If you're using immutable values through ImmutableJS-like libraries, or by just being careful to not mutate stuff - then you should try working in a language that has immutability baked in. Having confidence that you've been careful to not mutate anything in your code vs using a language that simply disallows it in the normal course of programming brings a tangible difference.
You can call BuckleScript/Reason as just a better version of Javascript with all the good things baked in. But it definitely is much more - you get to use Variants (Sum/Union types in other parlance), and more importantly, writing value-based immutable code (instead of reference based mutation) lets you rely on equational reasoning to understand your code. Your functions are pure and can be seen as though they are equations, and your whole program is a composition of these equations.

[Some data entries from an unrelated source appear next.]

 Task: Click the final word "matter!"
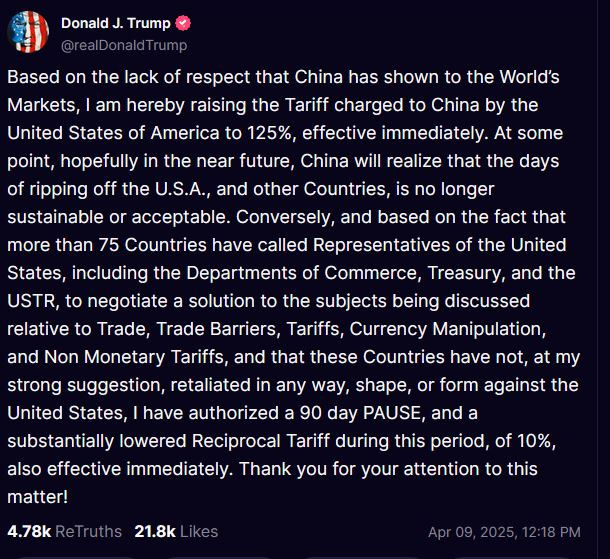click(x=36, y=496)
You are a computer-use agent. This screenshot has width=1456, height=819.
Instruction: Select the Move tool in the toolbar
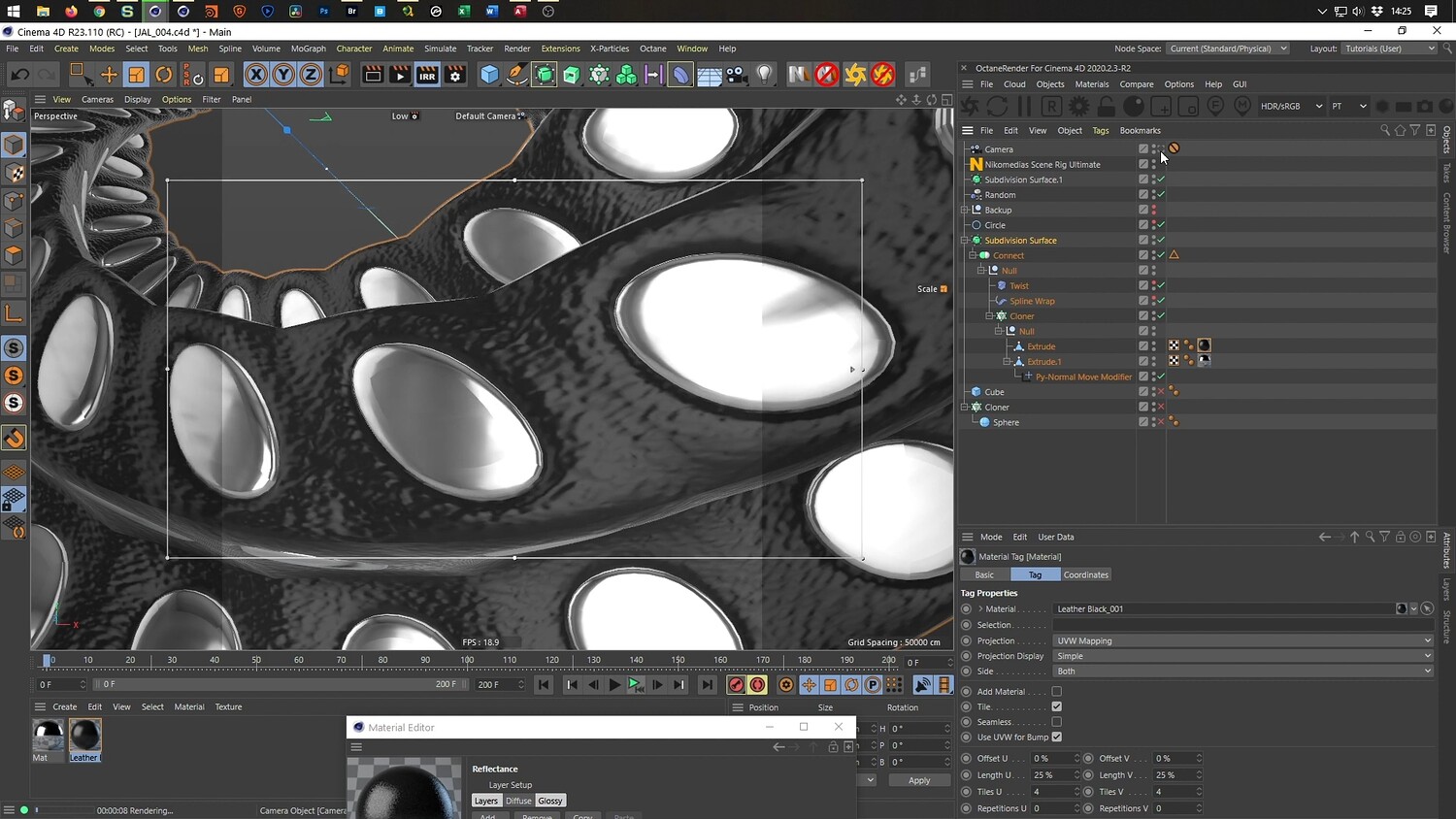109,75
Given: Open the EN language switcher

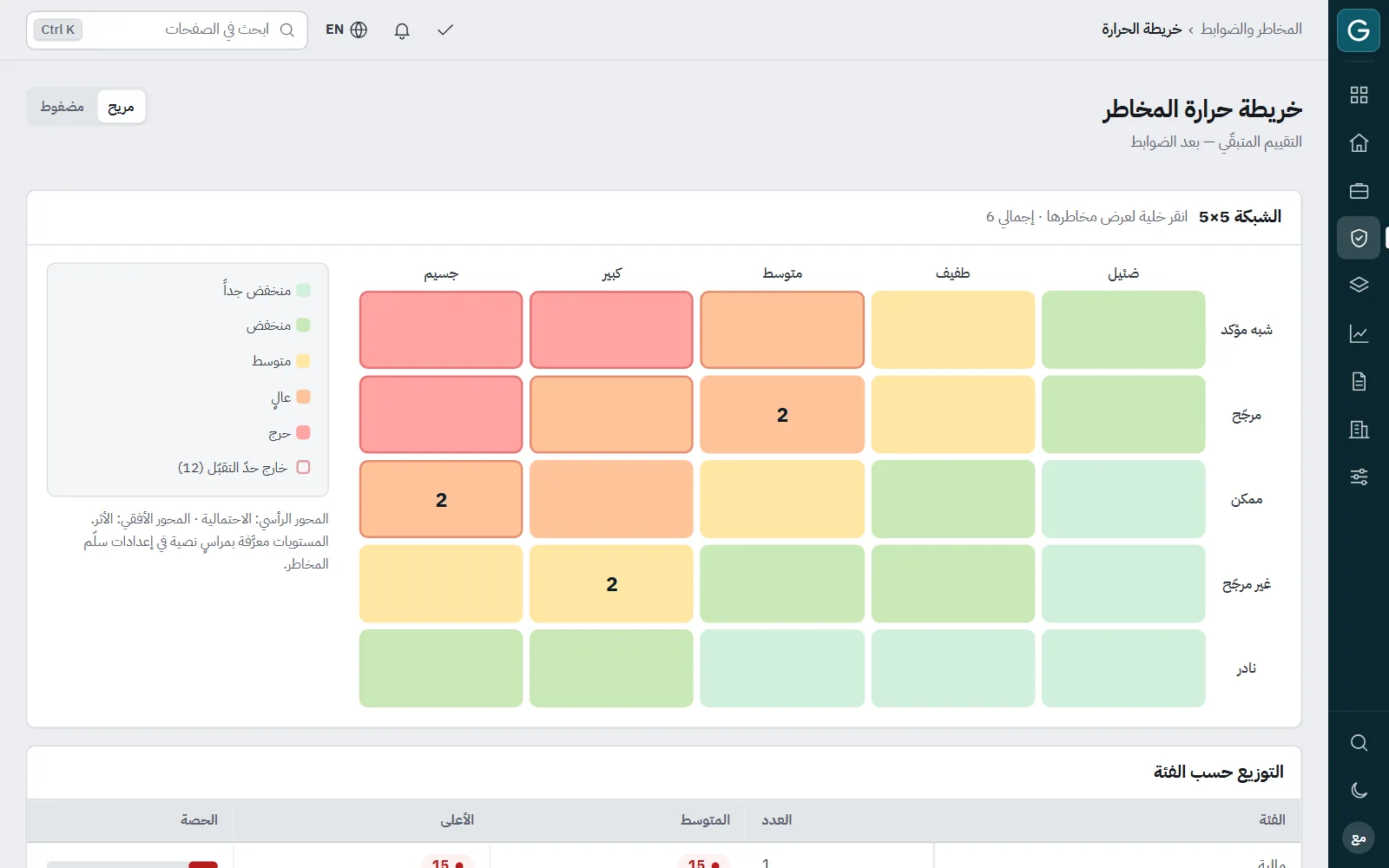Looking at the screenshot, I should [346, 30].
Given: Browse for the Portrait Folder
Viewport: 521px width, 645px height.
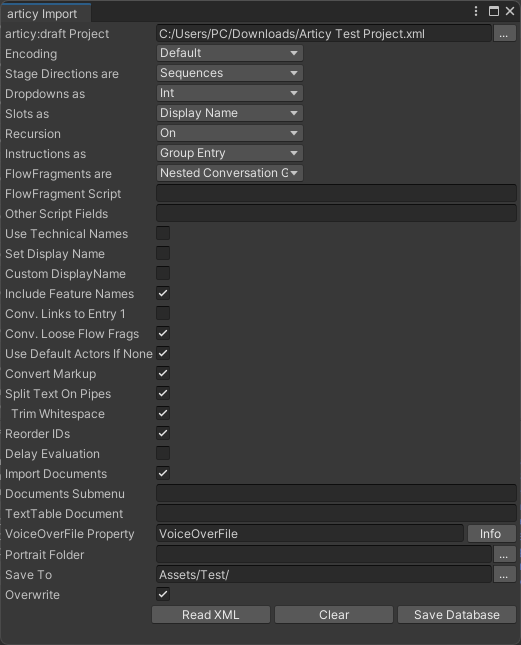Looking at the screenshot, I should (x=504, y=555).
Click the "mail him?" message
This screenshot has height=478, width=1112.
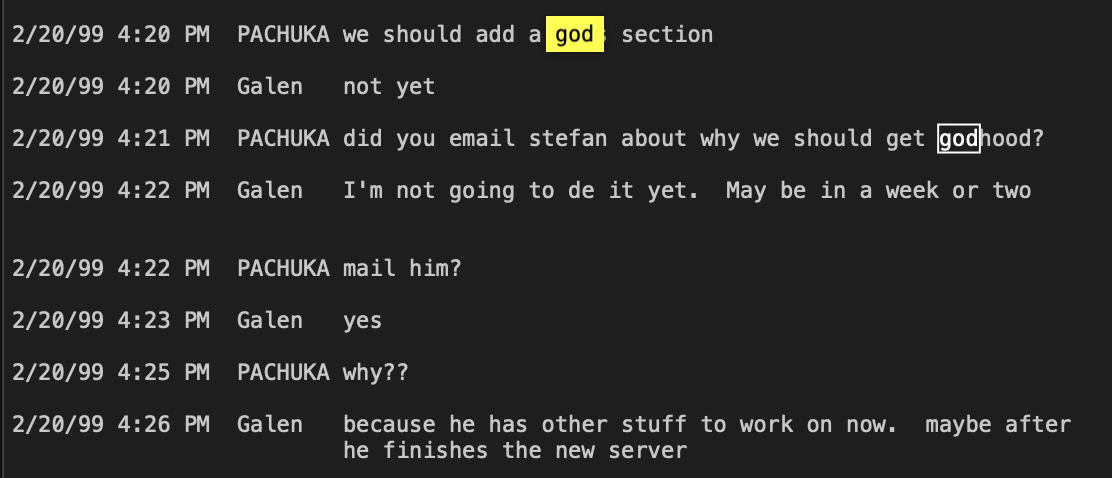tap(402, 268)

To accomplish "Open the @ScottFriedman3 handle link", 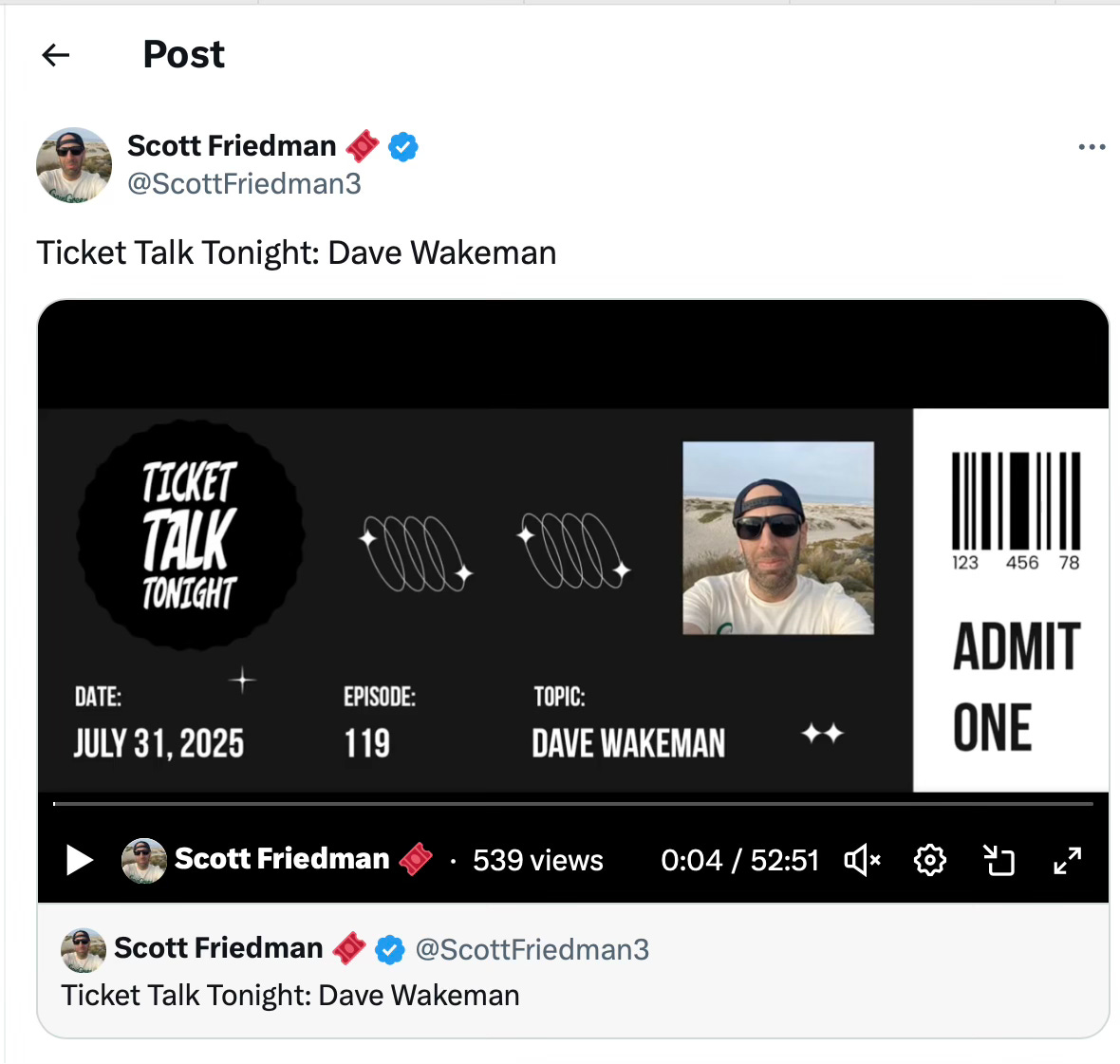I will [244, 183].
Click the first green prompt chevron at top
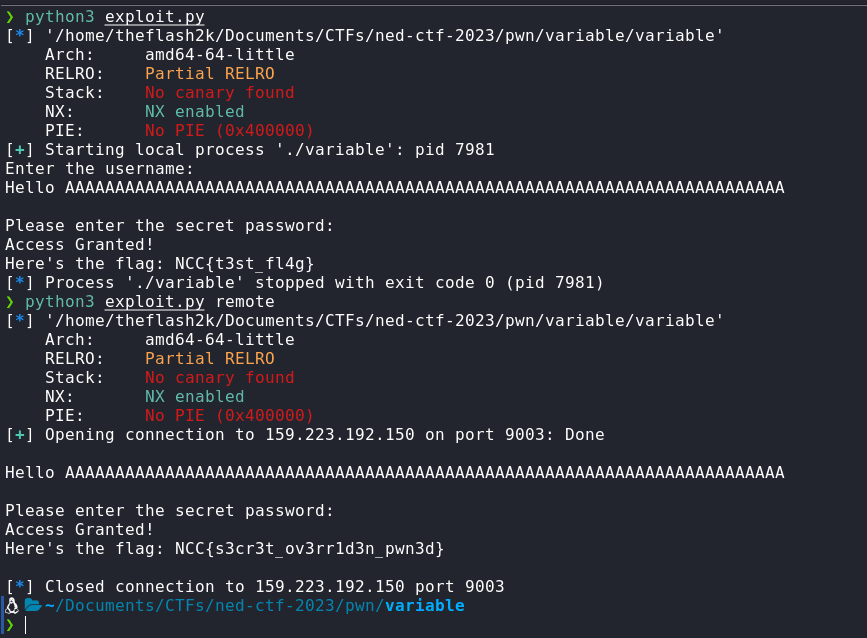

A good thing about BuckleScript/Reason vs transpiled languages like CoffeeScript is that we're fully free from Javascript's semantics. You are solidly inside OCaml, and Javascript simply doesn't leak through. You don't have to worry about JS scoping rules or how `this` works, or how ES6 classes are ultimately prototype-based. Except for a well-defined foreign-function interface that lets you use all of npm libraries or your existing JS code, once you are in the typed immutable world of OCaml, then that's all you need to think about.
All of this applies not just to BuckleScript, but any Typed FP that runs on the browser - Elm, PureScript, and I believe Scala.js as well.
But one big advantage (or disadvantage, depending upon how you look at it) of OCaml/Reason/BuckleScript is that it allows mutation if you need it. You can start out writing purely imperative code just as you would in Javascript, and slowly adopt immutable programming as you get comfortable with it. You can also rely on mutation when you need to optimize specific parts of your code.